>> Start RECORDS TO PROCESS

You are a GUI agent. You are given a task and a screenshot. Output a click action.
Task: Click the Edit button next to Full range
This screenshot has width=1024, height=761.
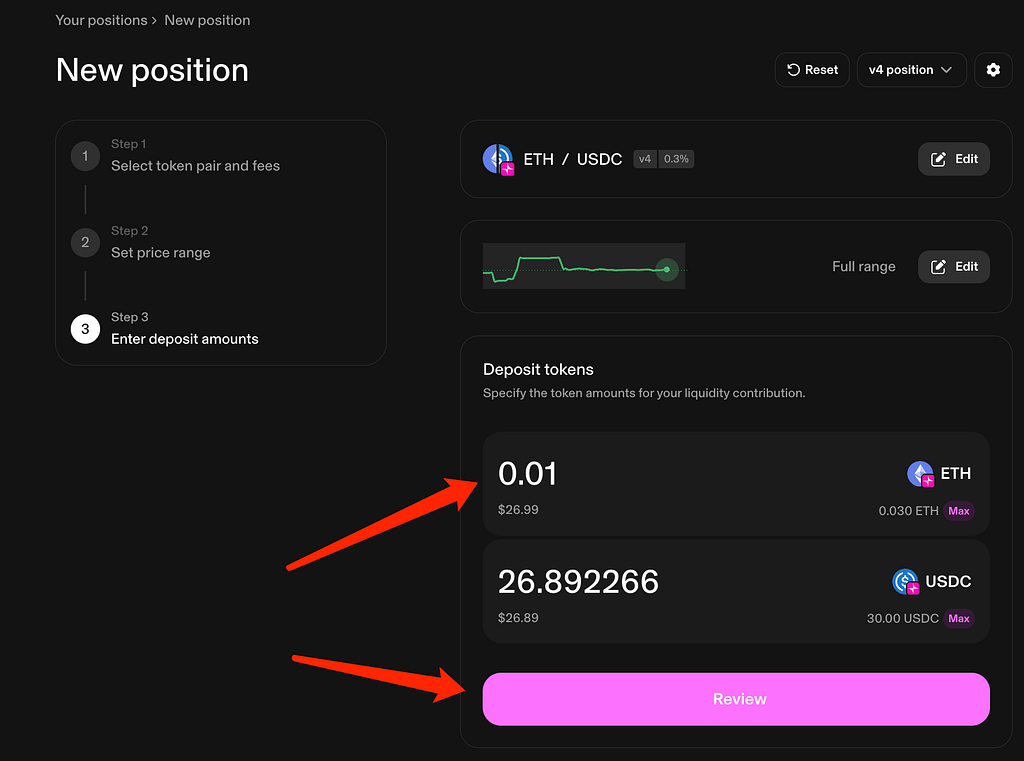(953, 267)
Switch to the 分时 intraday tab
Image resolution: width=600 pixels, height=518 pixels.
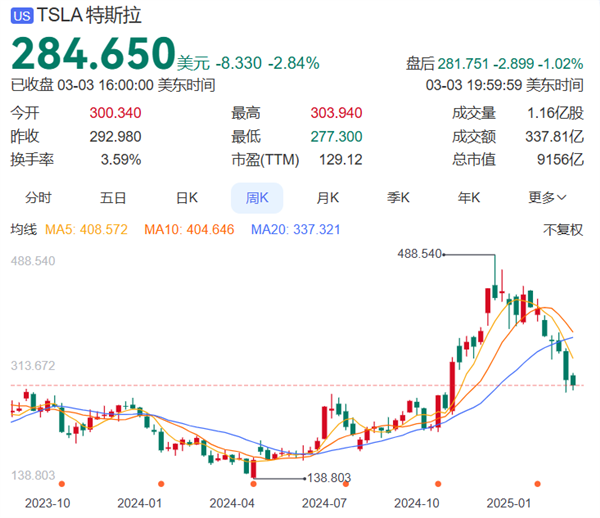pos(39,197)
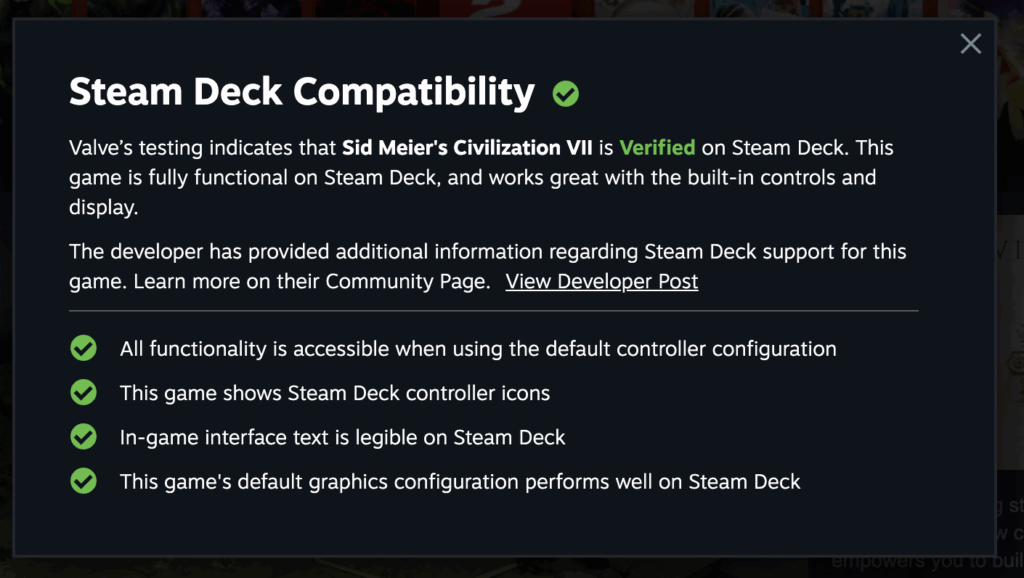Close the Steam Deck Compatibility dialog
Viewport: 1024px width, 578px height.
tap(970, 43)
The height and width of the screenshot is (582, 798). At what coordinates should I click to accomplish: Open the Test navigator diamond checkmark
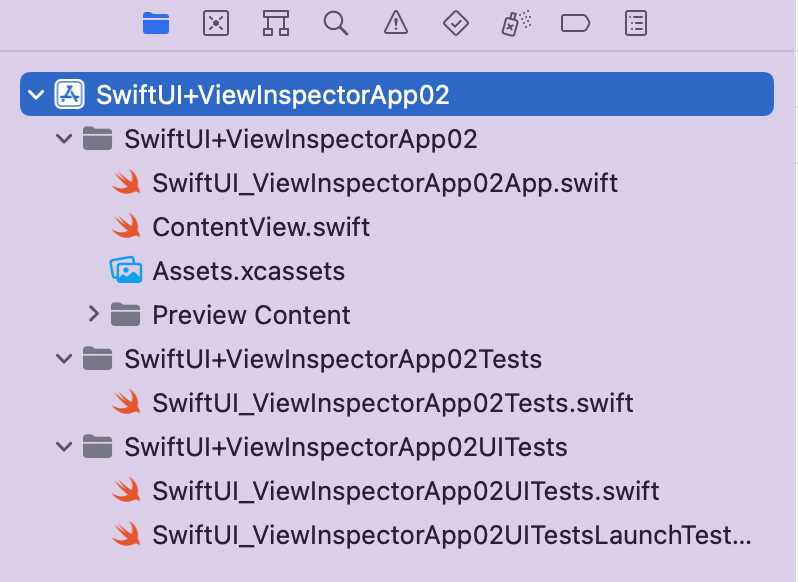tap(455, 23)
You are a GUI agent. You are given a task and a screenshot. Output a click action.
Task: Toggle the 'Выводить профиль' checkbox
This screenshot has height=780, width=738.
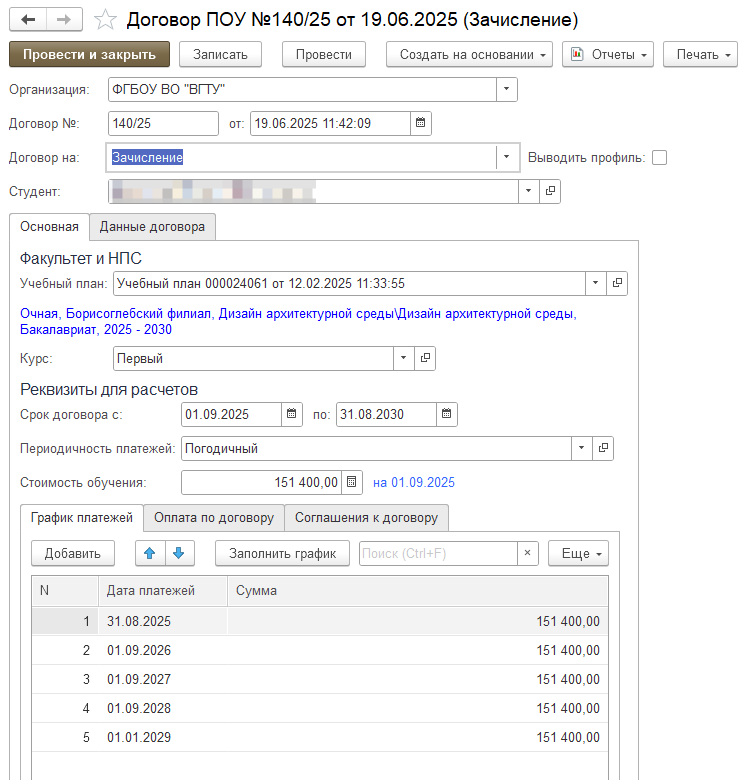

>> End RECORDS TO PROCESS

▶ _DIRECTIONS_: Copy out every line of the entries above without changing any wording, and leave out the pictures.

▶ _SOLUTION TO THIS TASK_:
You are a GUI agent. You are given a task and a screenshot. Output a click action.
Task: Click the Edit button next to Full range
This screenshot has width=1024, height=761.
(953, 267)
Switch to the 分时 intraday tab
Image resolution: width=600 pixels, height=518 pixels.
pos(39,197)
Close the Steam Deck Compatibility dialog
Viewport: 1024px width, 578px height.
tap(970, 43)
The height and width of the screenshot is (582, 798). At what coordinates should I click to accomplish: Open the Test navigator diamond checkmark
tap(455, 23)
You are a GUI agent. You are given a task and a screenshot. Output a click action.
Task: Toggle the 'Выводить профиль' checkbox
This screenshot has height=780, width=738.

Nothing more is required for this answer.